The parents can still avoid prison — their sentences were delayed to give them a chance to vaccinate their children. But if that deadline also passes without their children receiving the injections, the parents could be put behind bars.

Because of privacy laws, Belgian officials would not talk specifically about the case, such as why the parents refused the vaccine or how much longer they have to vaccinate their children.

The polio vaccine is the only one required by Belgian law. Exceptions are granted only if parents can prove their children might have a bad physical reaction to the vaccine.

“Polio is a very serious disease and has caused great suffering in the past,” said Dr. Victor Lusayu, head of Belgium’s international vaccine centre. “The discovery of the vaccine has eliminated polio from Europe and it is simply the law in Belgium that you have to be vaccinated. … At the end of the day, the law must be respected.”

Some ethicists back the hardline Belgian stance.

“Nobody has the right to unfettered liberty, and people do not have a right to endanger their kids,” said John Harris, a professor of bioethics at the University of Manchester.

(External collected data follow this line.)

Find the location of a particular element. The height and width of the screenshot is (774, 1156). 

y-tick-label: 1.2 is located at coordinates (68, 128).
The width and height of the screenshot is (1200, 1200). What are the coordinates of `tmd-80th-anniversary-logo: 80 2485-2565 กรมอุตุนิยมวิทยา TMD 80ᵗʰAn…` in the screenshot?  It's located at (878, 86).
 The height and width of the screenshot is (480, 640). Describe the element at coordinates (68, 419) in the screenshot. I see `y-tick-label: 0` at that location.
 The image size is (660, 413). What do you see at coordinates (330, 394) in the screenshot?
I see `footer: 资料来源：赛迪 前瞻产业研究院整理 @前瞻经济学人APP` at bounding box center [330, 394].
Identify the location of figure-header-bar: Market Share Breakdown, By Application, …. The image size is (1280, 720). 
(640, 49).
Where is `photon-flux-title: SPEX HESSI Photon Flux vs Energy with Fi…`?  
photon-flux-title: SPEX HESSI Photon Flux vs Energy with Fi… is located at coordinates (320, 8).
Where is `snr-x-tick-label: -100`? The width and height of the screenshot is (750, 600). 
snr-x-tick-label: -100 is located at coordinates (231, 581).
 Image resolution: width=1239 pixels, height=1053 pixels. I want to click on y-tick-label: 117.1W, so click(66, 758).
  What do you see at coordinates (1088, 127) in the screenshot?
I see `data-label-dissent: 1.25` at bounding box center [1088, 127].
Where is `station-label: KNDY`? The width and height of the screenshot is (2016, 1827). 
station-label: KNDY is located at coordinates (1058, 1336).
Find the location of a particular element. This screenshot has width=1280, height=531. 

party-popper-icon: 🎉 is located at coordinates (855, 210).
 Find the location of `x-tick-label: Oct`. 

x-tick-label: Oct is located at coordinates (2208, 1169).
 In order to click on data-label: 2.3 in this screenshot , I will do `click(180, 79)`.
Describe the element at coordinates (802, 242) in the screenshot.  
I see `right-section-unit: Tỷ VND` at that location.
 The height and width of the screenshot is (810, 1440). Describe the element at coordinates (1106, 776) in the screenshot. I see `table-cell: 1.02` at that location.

“The parents in this case do not have any rights they can appeal to. They have obligations they are not fulfilling.”

Aside from Belgium, only France makes polio vaccinations mandatory by law. In the United States, children must be vaccinated against many diseases including polio, but most states allow children to opt out if their parents have religious or “philosophical” objections.

In the U.S. state of Maryland, prosecutors and school officials in one county threatened truancy charges against parents who failed to vaccinate their children. The measure sharply reduced the number of unvaccinated children although nobody has been charged.

The only other case of mandatory polio vaccines is during the Muslim yearly Hajj pilgrimage in Saudi Arabia. Pilgrims from polio-endemic countries — Afghanistan, India, Nigeria and Pakistan — must prove they have been vaccinated. Saudi officials even give them an extra dose upon arrival at the airport.

Since the polio virus can live in the human body for weeks, it jumps borders easily. That makes health officials even in developed countries nervous, since the threat of an outbreak remains as long as the virus is circulating anywhere.

Polio is a highly infectious disease spread through water that mainly strikes children under five. Initial symptoms include fever, headaches, vomiting, stiffness in the neck and fatigue. The polio virus invades the body’s nervous system and can lead to irreversible paralysis within hours. In extreme cases, children can die when their breathing muscles are immobilized.

Incidence has dropped by 99 percent since the World Health Organization and partners began their eradication effort in 1988. But the virus is still entrenched in Afghanistan, India, Nigeria and Pakistan, and occasionally pops up elsewhere.

For developed countries, imported polio cases could cause chaos in the health system, warned Dr. Steve Cochi, an immunization expert at the United States’ Centers for Disease Control and Prevention.

He said that unlike other medical problems, in which rejecting treatment only affects the individual, refusing a vaccine for a transmissible disease like polio puts others at risk as well.

“Most of the time, polio outbreaks do spill into the general population,” Cochi said.

Ethicists argue that people who refuse vaccinations are taking advantage of everyone else who has been vaccinated. Once the majority of a population is vaccinated, there are few susceptible people the disease can infect, thus lowering the odds of an outbreak.

People who refuse to be vaccinated are “free riders,” Harris said. “They can only afford to refuse the vaccine because they are surrounded by people who have fulfilled their obligations to the community.”

Health officials doubt that Belgium’s strategy will be useful to countries still battling polio.

“It is up to individual countries to decide their own policies, but we do not feel that imprisonment would help,” said Dr. David Heymann, WHO’s top polio official.